利用RAST (Rapid annotation using subsystem technology)系统(http://rast.nmpdr.org/)对热解纤维素菌属F32的基因组序列进行注释分析[9],而氨基酸序列同源进化树则采用MEGA 5.0软件进行分析[10]。蛋白质结构预测则采用I-TASSER (http://zhanglab.ccmb.med.umich.edu/I-TASSER/)在线系统进行预测[11]

1.3 表达载体的构建及转化子的表型鉴定

根据热解纤维素菌属F32基因组中Axe7的序列合成表 1中引物。

表 1 本文所用的引物 Table 1 Primers for Axe7
Primers Sequences (5′→3′)
P1 (Axe7) ATGGTATTTGATATGCCGCTTG
P2 (Axe7) TCATTCTAACATCTCCATAAGATAC

以热解纤维素菌属F32基因组为模板PCR扩增目的基因,50μL PCR扩增体系为:1μL 15 ng/μL基因组DNA,25μL 2×EASYPfu SuperMix,1 μL 10μmol/L正、反引物及22 μL灭菌超纯水。

PCR反应条件为:95 ℃ 5 min;94℃ 30 s,55℃ 30 s,72℃ 2 min,30个循环;72℃ 5 min。
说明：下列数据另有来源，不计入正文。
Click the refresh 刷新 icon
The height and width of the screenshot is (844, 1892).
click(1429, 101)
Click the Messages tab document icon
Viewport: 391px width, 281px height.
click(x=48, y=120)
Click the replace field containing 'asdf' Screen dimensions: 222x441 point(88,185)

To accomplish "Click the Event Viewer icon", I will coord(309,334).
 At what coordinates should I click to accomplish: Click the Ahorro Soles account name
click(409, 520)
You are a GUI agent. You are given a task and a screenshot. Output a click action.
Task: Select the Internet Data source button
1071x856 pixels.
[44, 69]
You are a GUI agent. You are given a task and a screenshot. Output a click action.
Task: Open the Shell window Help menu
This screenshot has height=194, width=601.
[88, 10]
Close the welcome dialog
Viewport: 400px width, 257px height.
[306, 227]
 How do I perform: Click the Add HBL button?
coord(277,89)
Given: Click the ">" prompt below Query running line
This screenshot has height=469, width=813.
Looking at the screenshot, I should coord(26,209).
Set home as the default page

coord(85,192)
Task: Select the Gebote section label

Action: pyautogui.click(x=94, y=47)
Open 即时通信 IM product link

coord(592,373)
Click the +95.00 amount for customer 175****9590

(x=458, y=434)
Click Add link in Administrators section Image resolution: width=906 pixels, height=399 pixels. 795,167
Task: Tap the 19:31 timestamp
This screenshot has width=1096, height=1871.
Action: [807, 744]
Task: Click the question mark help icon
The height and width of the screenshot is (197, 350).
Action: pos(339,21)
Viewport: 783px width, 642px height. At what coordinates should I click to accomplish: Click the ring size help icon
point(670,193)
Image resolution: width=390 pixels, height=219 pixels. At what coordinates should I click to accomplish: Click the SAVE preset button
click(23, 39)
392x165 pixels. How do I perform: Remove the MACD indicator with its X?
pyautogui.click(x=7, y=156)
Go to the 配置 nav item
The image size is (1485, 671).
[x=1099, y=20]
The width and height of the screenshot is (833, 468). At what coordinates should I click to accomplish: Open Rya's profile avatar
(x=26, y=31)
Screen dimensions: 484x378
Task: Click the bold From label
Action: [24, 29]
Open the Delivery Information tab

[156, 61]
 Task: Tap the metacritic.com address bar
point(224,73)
PCR产物与载体pEASY-blunt-E2连接,连接产物直接转化到大肠杆菌Trans1-T1进行质粒扩增。通过质粒的DNA测序确认构建正确的质粒,转化大肠杆菌BL21(DE3) 进行原核表达。

1.4 乙酰木聚糖脂酶Axe7的重组表达及提纯

挑取阳性克隆接种至含100 mg/l Amp的LB培养基,培养至OD600值为0.6-0.8。加入IPTG (终浓度0.3 mmol/L)后,诱导表达5-6 h,离心收集菌体。诱导后的产物经过超声破碎和离心处理,得到含有目标蛋白的上清溶液。经过0.45 µm滤膜过滤后,利用镍离子亲和吸附层析柱(Ni-NTA)进行纯化,纯化后的蛋白经过SDS-PAGE以检验目标蛋白的纯度与分子量。

1.5 乙酰木聚糖酯酶活性测定

乙酰木聚糖酶活性测定参照Shao等的方法[12],并稍作修改,以4-甲基乙酸伞形酯(4-MUA)为底物测定酶活力。以每分钟水解底物释放产生1 μmol 4-甲基伞形酮(4-Methylumbelliferyl,4-MU)的乙酰酯酶的量为1个酶活力单位。测定方法:在800 μL 50 mmol/L磷酸缓冲液(pH 7.0) 加入95 μL超纯水和100 μL 10 mmol/L 4-甲基乙酸伞形酯(溶于DMSO),放入分光光度计,在特定温度下的金属浴中预热5 min,加入5 μL酶液并迅速混匀,在354 nm光波长下连续测其开始反应30 s内的吸收值。

1.6 乙酰木聚糖酯酶酶学性质

1.6.1 最适pH与最适温度: 70℃条件下,分别以磷酸缓冲液和Tris盐酸缓冲液测定Axe7在不同pH条件下对底物4-甲基乙酸伞形酯的酶活,分析Axe7的最适pH。然后在最适pH条件下,分别测定60-100 ℃时乙酰木聚糖酯酶对底物4-甲基乙酸伞形酯的酶活,分析Axe7的最适温度。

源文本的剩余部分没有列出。